- Opening Delimiter -
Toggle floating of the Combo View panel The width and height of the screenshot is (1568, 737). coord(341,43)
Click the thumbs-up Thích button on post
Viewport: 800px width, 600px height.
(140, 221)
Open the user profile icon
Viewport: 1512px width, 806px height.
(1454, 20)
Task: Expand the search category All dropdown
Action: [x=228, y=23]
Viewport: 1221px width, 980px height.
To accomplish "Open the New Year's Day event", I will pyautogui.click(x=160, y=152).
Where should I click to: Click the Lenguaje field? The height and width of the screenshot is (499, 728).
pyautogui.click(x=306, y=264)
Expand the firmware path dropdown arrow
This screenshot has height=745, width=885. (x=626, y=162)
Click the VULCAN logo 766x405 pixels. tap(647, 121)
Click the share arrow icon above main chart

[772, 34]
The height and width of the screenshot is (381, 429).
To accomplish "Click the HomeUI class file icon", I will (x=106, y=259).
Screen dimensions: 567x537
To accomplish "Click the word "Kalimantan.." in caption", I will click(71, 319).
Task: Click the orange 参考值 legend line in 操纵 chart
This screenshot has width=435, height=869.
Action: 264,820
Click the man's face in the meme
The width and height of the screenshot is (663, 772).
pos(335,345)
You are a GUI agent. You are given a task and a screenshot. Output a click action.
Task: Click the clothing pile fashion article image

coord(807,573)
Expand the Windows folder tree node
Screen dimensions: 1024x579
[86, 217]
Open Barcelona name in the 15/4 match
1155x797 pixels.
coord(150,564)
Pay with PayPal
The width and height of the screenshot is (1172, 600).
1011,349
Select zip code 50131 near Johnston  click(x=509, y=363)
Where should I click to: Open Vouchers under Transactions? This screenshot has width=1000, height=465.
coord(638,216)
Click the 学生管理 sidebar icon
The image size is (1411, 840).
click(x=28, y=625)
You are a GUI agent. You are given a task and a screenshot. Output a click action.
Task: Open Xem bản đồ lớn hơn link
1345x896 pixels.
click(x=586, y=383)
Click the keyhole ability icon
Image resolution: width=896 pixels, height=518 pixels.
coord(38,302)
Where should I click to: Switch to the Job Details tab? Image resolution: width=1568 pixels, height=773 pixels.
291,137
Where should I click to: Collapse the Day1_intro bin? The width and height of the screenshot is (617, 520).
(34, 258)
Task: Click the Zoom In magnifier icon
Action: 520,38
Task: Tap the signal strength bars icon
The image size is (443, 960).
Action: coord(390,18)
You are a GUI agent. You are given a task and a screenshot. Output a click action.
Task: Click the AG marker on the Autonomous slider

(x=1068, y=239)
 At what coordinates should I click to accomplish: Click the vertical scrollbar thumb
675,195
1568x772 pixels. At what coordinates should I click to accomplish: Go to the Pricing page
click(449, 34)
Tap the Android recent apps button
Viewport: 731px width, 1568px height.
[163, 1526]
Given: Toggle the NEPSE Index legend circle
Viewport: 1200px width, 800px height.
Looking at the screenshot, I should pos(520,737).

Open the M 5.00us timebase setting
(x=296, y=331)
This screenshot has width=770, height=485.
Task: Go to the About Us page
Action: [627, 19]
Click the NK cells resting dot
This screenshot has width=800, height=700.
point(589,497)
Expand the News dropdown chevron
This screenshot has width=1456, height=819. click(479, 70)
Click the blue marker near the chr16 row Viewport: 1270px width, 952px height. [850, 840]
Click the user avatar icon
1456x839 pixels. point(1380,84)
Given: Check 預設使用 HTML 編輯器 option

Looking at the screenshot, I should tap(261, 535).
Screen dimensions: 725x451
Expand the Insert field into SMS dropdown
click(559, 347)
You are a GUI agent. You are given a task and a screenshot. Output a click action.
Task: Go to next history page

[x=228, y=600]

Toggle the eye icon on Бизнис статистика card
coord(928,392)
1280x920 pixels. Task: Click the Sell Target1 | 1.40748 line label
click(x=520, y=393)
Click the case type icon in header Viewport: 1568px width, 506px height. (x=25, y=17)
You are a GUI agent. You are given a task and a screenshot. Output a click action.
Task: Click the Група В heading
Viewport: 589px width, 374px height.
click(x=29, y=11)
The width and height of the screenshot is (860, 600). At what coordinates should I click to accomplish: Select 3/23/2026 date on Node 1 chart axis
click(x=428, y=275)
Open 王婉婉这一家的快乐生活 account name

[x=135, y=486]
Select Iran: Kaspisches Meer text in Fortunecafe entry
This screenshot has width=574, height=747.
- Closing Delimiter -
▸ **EXERCISE PROMPT**
Where a line above holds the string "near", show that line.

▸ **WRITTEN ANSWER**
Select zip code 50131 near Johnston  click(x=509, y=363)
Click the blue marker near the chr16 row Viewport: 1270px width, 952px height. [850, 840]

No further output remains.